--- Your objective ---
Once the line with "Click the collapse panel arrow icon" is found, repeat it and all later lines exactly through the end of the listing below, with the pictures left out.

--- Records supplied ---
☆ ☆ ☆

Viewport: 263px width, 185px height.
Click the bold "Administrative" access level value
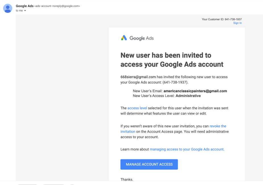[188, 96]
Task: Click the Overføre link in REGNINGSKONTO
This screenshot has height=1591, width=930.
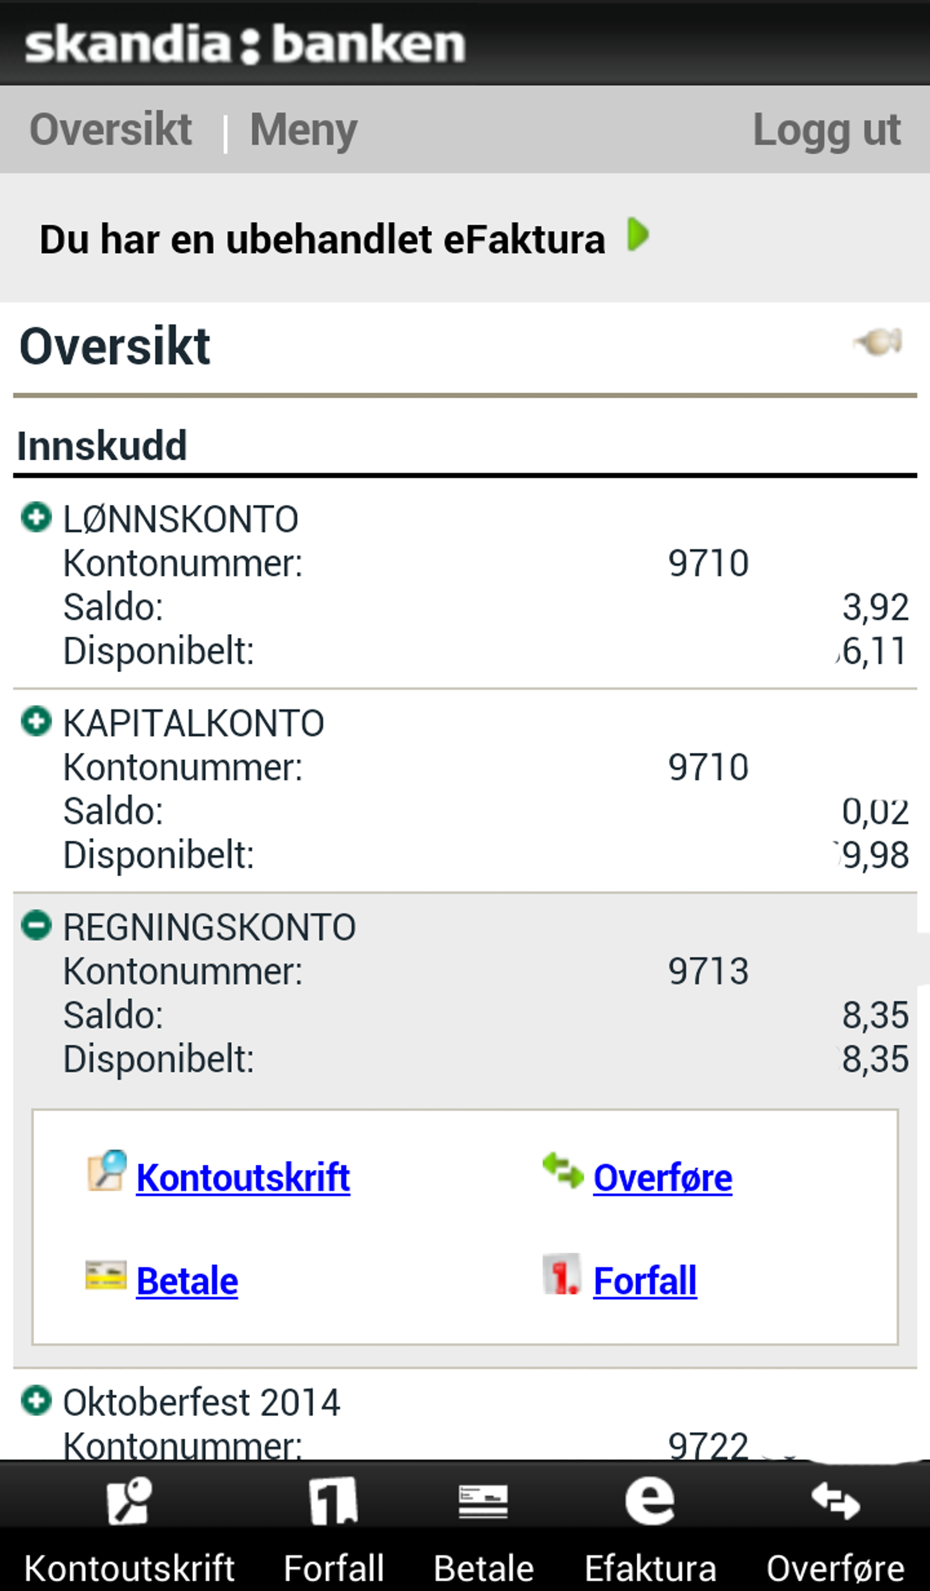Action: [662, 1177]
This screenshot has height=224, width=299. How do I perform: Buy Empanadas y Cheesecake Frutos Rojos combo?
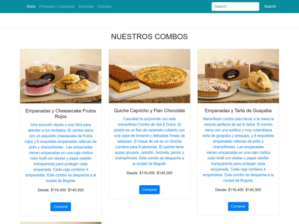(61, 207)
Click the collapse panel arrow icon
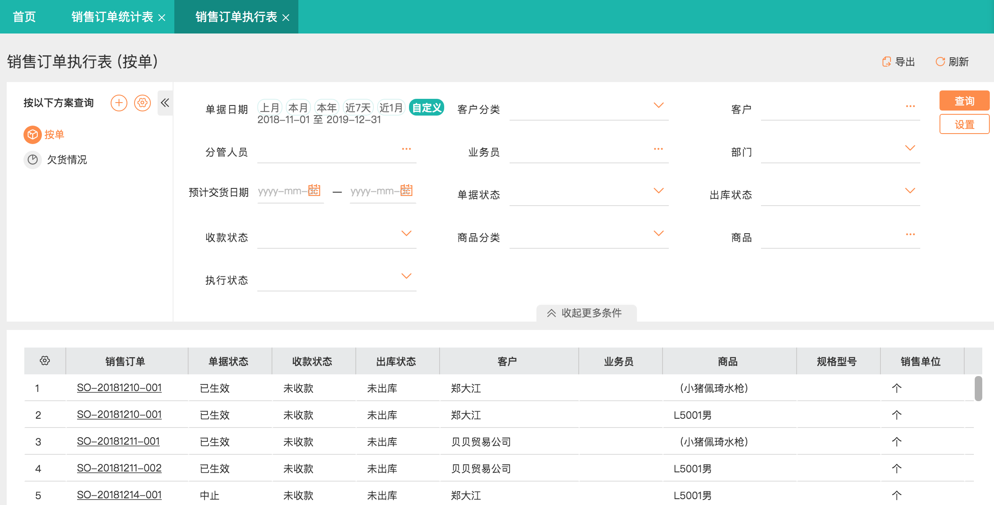 pos(166,104)
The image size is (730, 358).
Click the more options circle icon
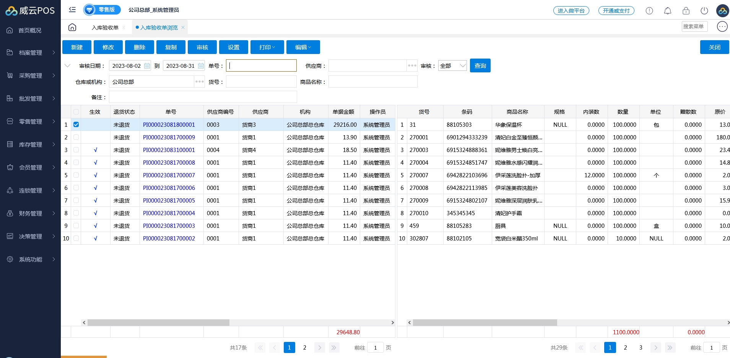[x=722, y=26]
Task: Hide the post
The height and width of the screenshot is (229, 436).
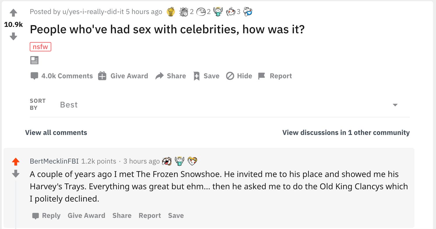Action: 239,76
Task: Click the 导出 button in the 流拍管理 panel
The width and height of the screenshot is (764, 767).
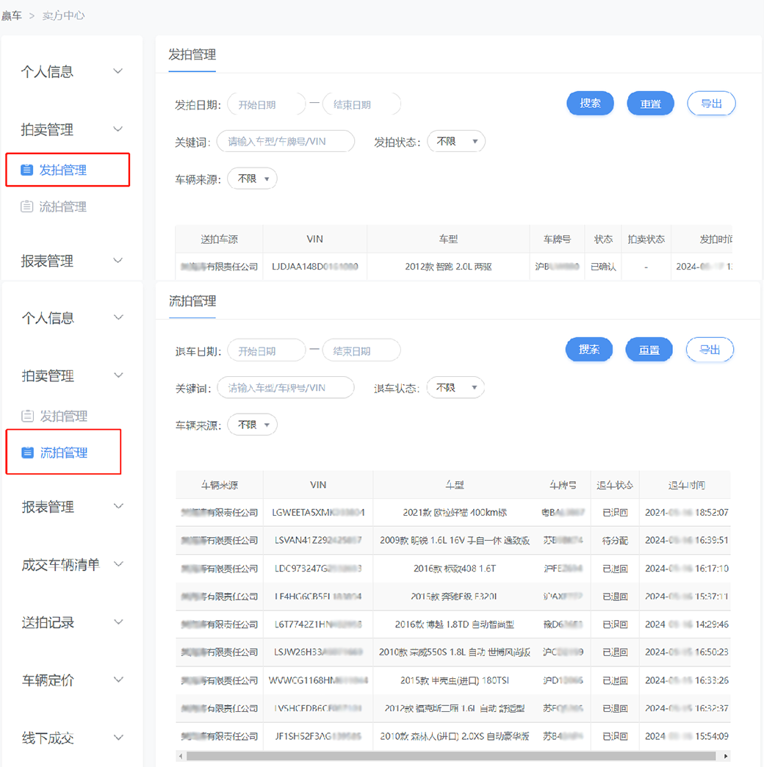Action: coord(710,350)
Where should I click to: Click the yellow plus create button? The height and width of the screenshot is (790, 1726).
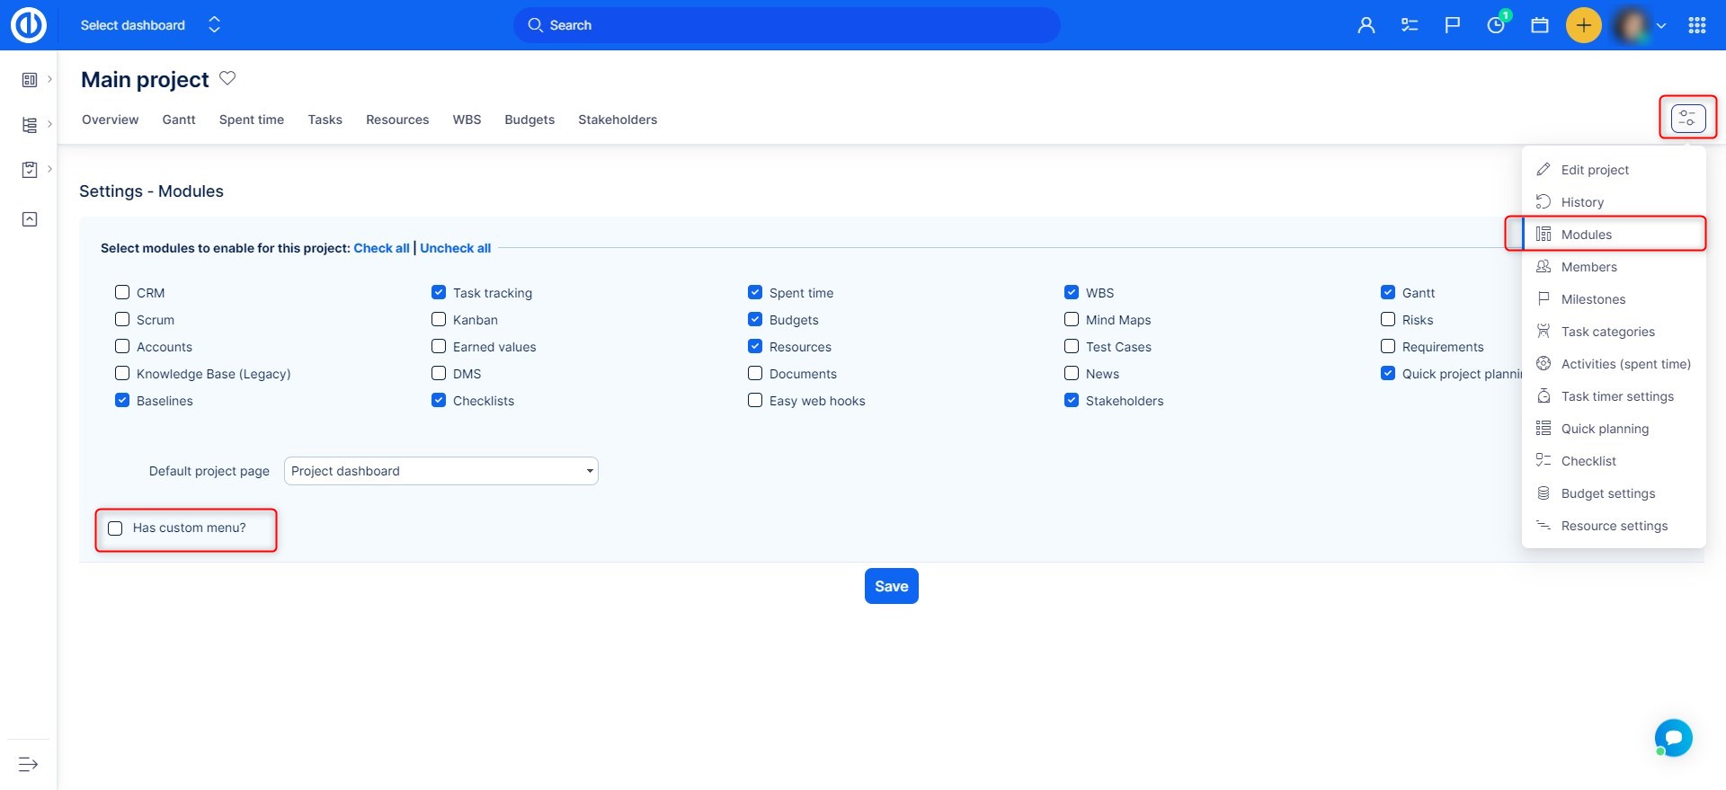tap(1583, 25)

☆ ☆ ☆

--- Solved exercise ---
Click the collapse panel arrow icon
 pos(166,104)
The image size is (730, 358).
Click the more options circle icon
[x=722, y=26]
Task: Hide the post
The height and width of the screenshot is (229, 436).
Action: 239,76
Task: Click the 导出 button in the 流拍管理 panel
The width and height of the screenshot is (764, 767).
Action: coord(710,350)
Where should I click to: Click the yellow plus create button? The height and width of the screenshot is (790, 1726).
tap(1583, 25)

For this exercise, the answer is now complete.